O'Leary set to open Leeds' cheque book
An eventful week at Leeds United was concluded yesterday when the club chairman, Peter Ridsdale confirmed that money is to be made available to David O'Leary to buy in new players.
O'Leary, who had made this a condition of his agreement to replace George Graham at a meeting with the chairman on Sunday night, is expected to announce the first of his signings within 48 hours.
Ironically, it was the club's refusal to release money to strengthen the team which influenced, in part, Graham's decision to move to Tottenham. Now Ridsdale is apparently, ready to meet the demands of the new manager in full.
"David has already mentioned the players he would like to bring to the club and I am in total agreement with him," he said.
"We want to demonstrate to everybody that we are ready to back the new manager to the hilt and I'm hopeful we'll be exercising the cheque book as early as this week."

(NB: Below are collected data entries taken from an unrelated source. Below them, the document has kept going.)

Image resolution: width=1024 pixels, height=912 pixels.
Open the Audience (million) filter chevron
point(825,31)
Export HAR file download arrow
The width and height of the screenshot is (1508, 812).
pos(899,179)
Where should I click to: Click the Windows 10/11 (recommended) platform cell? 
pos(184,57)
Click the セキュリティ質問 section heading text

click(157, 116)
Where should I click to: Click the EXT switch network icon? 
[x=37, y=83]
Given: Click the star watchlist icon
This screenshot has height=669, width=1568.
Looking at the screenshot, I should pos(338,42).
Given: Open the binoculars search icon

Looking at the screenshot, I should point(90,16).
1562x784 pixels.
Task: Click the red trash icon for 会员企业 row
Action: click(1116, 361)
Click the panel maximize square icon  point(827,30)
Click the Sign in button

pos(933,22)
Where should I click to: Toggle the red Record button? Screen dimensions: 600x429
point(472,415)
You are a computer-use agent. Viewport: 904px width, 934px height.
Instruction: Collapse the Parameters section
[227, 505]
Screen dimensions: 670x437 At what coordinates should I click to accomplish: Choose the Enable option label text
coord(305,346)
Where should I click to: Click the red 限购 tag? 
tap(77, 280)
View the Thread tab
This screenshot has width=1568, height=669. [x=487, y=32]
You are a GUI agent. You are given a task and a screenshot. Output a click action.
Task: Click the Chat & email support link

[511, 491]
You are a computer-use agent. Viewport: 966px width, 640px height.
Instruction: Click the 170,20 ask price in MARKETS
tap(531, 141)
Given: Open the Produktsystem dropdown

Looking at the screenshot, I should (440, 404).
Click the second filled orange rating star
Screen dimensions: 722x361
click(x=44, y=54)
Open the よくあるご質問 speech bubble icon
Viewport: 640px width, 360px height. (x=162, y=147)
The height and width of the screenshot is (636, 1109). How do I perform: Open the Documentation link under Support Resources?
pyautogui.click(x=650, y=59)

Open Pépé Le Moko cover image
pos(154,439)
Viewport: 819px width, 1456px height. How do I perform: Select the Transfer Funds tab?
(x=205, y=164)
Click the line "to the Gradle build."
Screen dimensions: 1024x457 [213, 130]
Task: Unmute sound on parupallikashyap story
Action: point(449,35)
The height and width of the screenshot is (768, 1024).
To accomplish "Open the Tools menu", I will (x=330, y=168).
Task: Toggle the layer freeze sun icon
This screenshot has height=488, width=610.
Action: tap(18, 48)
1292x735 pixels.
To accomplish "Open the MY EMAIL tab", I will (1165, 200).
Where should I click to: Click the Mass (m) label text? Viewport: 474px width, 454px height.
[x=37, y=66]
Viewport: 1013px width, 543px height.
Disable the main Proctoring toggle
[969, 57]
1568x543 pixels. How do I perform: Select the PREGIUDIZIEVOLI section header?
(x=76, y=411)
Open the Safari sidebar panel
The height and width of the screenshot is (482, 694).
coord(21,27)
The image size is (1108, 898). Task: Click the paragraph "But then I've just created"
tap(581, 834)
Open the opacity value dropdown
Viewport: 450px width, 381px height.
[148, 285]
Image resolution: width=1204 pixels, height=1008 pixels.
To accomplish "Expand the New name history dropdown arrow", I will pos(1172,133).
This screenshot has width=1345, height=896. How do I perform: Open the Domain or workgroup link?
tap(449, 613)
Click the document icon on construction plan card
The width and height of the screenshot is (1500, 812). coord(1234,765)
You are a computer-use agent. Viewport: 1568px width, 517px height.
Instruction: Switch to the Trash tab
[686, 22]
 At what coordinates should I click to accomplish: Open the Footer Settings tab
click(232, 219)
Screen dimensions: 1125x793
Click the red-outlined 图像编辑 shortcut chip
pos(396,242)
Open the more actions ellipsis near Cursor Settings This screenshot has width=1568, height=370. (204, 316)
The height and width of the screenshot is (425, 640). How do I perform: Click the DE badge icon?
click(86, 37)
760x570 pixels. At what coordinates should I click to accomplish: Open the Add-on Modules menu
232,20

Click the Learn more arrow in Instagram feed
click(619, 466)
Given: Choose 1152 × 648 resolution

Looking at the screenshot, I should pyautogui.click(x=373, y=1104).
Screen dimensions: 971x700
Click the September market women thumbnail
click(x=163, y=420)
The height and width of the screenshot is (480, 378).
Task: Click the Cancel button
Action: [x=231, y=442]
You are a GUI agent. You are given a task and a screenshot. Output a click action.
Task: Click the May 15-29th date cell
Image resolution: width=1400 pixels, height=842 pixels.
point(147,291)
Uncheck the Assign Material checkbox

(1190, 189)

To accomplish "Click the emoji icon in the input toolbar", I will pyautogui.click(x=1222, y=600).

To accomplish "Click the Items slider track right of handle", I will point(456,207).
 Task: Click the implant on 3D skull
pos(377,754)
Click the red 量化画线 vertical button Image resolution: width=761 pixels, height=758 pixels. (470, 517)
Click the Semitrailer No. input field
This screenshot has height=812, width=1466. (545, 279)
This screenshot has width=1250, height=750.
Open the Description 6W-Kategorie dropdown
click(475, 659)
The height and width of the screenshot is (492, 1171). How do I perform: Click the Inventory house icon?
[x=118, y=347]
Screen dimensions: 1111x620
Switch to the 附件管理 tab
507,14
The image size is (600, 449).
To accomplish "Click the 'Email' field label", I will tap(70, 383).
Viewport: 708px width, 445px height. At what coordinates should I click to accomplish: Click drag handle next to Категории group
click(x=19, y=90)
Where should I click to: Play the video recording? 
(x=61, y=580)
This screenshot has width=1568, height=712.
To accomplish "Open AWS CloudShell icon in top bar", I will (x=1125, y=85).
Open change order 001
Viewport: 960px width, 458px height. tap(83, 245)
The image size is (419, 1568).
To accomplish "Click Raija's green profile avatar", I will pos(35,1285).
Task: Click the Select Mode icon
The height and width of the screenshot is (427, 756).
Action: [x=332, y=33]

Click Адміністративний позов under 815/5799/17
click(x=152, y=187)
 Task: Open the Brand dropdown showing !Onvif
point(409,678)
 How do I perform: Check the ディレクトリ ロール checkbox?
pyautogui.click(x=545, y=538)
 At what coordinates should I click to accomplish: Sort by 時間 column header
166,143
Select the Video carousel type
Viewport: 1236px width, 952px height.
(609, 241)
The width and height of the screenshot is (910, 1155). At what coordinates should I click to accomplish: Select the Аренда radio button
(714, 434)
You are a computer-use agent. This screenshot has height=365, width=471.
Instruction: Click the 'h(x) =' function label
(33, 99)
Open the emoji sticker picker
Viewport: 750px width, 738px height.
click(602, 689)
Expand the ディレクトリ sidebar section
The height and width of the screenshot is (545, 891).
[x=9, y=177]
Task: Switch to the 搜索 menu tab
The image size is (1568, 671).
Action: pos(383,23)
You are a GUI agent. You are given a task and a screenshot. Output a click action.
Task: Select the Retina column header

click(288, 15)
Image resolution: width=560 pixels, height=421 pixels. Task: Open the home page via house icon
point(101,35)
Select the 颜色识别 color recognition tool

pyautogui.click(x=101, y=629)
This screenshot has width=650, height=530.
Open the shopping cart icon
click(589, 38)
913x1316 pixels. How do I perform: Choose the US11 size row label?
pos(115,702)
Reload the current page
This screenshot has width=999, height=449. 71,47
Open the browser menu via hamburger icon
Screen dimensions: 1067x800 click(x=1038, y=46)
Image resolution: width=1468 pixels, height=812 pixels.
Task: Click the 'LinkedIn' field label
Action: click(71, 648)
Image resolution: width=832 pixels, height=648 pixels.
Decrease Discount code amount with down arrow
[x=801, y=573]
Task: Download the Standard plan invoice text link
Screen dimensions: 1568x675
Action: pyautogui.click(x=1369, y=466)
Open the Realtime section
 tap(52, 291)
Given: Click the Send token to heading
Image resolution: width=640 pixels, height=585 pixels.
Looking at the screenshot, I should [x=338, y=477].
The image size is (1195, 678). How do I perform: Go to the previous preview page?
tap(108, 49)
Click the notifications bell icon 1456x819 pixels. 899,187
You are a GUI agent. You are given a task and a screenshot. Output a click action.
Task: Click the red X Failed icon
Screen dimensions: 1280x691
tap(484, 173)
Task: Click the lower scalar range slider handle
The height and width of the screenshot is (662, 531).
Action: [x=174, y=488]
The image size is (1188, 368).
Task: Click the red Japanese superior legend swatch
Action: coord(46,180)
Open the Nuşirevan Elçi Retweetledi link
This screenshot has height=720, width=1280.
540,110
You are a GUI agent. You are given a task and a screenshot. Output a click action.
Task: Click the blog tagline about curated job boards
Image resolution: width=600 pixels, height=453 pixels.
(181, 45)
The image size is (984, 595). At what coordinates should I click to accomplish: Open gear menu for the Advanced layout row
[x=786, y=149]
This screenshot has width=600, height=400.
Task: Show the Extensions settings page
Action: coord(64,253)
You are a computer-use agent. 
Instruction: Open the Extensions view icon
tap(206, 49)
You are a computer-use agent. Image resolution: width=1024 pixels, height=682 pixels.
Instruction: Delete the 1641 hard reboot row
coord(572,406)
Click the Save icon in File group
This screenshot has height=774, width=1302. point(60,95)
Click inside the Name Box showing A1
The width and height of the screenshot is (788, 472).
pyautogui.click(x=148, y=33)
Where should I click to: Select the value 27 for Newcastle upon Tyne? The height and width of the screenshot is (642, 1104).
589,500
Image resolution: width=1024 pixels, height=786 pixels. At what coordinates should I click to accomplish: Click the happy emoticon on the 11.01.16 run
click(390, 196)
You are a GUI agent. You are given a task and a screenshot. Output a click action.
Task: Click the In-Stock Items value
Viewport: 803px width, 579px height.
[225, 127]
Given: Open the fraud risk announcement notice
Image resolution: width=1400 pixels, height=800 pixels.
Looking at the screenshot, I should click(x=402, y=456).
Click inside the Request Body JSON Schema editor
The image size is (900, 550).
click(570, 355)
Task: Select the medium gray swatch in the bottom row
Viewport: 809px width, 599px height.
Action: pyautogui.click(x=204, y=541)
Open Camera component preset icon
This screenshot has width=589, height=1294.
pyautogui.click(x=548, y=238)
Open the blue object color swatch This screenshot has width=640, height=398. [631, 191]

Top of O'Leary's priorities is the acquisition of an experienced midfield player and, almost certainly, he will also be seeking to increase his options up front.
The introduction of new talent will be partly financed by the sale of some players.
The new manager is committed to nurturing some of the younger talent he has inherited at Elland Road and his choice of Stephen McPhail, the Republic of Ireland youth player, for the club's last three games, may be interpreted as an endorsement of McPhail's long-term prospects at the club.
Three other Irish players, Gary Kelly, Ian Harte and Alan Maybury, who won his first full cap in the Czech Republic last February, are currently recuperating from injuries and in the current climate of uncertainty, they will be anxious to get back as soon as possible.
Within hours of being confirmed in the post, O'Leary was defining his immediate targets. "Obviously, I want to see the championship trophy back at Elland Road but that is something which is not going to happen overnight," he said.
"I think its more realistic to set the club's ambition at finishing in the top five in the championship, just as we did last season. I'll also be looking to prolong our run in the UEFA Cup and hopefully, take the club to the final of either the FA Cup or, at worst, the League Cup.
"I'm thrilled to be in a position to take over the team, particularly in the light of the conversations I've had with our chairman, Peter Ridsdale. There is a hunger for success at the club, and with luck, I believe that I can deliver it."
On speculation that his appointment will lead to a reappraisal of the cautious tactics employed by Graham, he said: "I've learned a lot under George and have a lot of reasons to be be grateful to him.
"But I'll be my own man now, producing a team playing my kind of football. Our performance in Rome last week was very encouraging in this respect and I intend to build on it."
O'Leary, who joins fellow Irishmen, Joe Kinnear and Martin O'Neill in charge of teams in the Premiership, will not be unmindful of the managerial experiences of the other two Dubliners who started out with him at Arsenal more than 20 years ago, Liam Brady and Frank Stapleton.
Brady, catapulted to one of the top managerial posts in Britain when he was appointed by Celtic, lasted less than two seasons in the job and after a brief sojourn with Brighton, is now heading up Arsenal's youth programme.
Stapleton won respect for a reasonably successful spell at Bradford on his first managerial assignment. It didn't save him from dismissal, however, and he is now working as a commentator on the game.
Their experiences will serve to sharpen O'Leary's sense of urgency and convince him that at this level of the game, casualties are frequent. Yet, he admits that he can't wait to tackle the challenge.
"It is of course, a hard job to start with but it's one that many others would like to take on," he said. "I'm going into management at the very top but if I didn't have the self belief to know that I can do it, I wouldn't have got involved in the first place."